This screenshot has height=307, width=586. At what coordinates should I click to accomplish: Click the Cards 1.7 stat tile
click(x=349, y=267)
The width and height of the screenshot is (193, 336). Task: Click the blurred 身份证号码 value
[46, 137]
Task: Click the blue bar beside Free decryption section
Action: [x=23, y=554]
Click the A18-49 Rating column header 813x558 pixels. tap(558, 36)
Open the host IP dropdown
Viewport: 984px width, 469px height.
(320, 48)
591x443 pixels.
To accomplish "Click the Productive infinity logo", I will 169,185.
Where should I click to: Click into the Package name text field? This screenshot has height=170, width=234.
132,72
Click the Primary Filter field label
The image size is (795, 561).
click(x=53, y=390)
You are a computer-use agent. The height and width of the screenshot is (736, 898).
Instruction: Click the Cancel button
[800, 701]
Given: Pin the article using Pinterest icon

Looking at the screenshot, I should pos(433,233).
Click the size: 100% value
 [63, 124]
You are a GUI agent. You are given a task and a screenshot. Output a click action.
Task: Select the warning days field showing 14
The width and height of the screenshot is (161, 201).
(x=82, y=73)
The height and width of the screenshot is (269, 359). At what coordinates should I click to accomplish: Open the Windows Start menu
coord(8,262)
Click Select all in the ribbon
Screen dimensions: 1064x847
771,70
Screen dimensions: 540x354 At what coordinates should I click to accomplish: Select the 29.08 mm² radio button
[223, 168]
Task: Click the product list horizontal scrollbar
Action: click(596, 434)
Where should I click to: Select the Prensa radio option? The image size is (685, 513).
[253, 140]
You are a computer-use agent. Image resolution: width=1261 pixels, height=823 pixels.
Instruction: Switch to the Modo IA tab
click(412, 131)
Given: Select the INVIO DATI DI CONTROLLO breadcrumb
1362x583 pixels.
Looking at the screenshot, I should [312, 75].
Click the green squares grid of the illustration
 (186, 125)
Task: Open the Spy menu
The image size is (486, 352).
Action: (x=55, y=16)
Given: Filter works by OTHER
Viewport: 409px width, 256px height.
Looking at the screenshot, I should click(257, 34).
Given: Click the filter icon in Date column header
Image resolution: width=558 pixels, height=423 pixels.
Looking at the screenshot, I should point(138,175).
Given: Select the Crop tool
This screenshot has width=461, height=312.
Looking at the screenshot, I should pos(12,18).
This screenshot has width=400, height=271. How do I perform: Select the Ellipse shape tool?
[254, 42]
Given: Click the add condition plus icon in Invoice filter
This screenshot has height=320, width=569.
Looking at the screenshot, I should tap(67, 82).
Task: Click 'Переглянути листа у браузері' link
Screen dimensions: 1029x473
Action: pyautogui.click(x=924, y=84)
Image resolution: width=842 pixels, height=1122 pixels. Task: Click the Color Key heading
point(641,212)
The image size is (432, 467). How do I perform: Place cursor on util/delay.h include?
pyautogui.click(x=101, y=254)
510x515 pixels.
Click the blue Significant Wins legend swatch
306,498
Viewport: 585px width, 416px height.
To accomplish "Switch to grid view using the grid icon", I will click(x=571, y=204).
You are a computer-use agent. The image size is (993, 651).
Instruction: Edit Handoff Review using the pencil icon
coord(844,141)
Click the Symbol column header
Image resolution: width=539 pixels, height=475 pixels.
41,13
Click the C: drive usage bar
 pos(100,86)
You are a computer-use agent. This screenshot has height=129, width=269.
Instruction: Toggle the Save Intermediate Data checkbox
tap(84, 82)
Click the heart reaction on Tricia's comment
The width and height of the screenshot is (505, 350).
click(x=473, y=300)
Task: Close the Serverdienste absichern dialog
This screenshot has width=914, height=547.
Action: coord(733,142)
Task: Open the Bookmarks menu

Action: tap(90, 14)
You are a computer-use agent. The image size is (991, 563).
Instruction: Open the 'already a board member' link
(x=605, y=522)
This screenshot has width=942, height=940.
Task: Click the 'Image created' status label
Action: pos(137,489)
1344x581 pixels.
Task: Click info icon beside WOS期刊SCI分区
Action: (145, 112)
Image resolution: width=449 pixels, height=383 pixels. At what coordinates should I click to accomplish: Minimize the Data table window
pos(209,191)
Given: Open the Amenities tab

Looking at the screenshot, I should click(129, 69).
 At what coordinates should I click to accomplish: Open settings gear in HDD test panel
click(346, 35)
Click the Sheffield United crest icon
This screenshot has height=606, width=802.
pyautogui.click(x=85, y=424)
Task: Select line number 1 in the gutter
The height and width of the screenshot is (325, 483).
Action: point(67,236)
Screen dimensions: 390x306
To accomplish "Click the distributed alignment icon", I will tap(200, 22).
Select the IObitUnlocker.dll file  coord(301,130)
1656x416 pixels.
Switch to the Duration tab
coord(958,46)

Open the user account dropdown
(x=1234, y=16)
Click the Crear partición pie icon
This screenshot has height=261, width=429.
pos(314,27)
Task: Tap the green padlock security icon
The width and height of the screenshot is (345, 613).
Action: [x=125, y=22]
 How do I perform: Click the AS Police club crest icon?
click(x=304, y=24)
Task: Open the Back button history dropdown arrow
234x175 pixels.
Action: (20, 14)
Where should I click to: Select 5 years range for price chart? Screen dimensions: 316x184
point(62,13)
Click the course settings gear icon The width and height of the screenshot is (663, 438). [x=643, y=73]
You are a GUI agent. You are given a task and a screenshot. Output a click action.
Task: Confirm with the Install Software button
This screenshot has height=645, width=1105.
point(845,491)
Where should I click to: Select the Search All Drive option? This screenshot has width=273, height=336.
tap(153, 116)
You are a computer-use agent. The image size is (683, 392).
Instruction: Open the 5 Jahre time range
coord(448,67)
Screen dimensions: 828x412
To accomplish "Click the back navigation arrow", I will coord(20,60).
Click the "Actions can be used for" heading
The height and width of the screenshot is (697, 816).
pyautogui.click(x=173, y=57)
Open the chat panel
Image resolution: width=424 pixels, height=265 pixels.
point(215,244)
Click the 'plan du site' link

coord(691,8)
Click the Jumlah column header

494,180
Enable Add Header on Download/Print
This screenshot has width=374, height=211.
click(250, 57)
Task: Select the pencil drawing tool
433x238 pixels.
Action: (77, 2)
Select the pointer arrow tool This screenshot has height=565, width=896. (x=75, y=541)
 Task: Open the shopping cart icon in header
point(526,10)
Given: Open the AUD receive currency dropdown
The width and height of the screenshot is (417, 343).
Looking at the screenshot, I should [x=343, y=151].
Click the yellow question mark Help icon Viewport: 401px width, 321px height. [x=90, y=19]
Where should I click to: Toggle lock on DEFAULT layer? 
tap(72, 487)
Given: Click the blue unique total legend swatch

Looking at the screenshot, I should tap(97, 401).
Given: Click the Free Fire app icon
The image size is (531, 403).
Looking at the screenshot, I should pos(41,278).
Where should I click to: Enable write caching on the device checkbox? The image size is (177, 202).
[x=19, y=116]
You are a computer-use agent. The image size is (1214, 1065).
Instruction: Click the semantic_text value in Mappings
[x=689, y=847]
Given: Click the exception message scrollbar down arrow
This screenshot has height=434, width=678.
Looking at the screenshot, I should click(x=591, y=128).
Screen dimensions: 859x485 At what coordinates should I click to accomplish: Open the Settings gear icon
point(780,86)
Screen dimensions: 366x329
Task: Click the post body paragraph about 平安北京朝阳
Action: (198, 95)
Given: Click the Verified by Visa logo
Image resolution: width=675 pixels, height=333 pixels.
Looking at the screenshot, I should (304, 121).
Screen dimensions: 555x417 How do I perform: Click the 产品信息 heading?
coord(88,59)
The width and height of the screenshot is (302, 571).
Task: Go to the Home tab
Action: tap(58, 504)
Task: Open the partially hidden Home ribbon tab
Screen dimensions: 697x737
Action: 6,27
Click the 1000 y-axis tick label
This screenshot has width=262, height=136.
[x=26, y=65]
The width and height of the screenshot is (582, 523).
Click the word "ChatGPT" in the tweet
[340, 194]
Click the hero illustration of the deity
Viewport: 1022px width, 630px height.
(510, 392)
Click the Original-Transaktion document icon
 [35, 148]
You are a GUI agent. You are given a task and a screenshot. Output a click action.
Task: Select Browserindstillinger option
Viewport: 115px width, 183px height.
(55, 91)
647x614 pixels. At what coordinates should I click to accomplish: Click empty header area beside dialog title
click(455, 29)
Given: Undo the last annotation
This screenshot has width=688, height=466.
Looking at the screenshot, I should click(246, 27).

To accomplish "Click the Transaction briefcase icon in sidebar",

### WHAT YOU SHOULD DO
When you reach the line containing "Click the course" in the data above, start copying exactly, and stop after the line containing "can be used".

### PROBLEM SOLUTION
Click the course settings gear icon The width and height of the screenshot is (663, 438). [x=643, y=73]
You are a GUI agent. You are given a task and a screenshot. Output a click action.
Task: Confirm with the Install Software button
This screenshot has height=645, width=1105.
point(845,491)
Where should I click to: Select the Search All Drive option? This screenshot has width=273, height=336.
tap(153, 116)
You are a computer-use agent. The image size is (683, 392).
Instruction: Open the 5 Jahre time range
coord(448,67)
Screen dimensions: 828x412
To accomplish "Click the back navigation arrow", I will coord(20,60).
Click the "Actions can be used for" heading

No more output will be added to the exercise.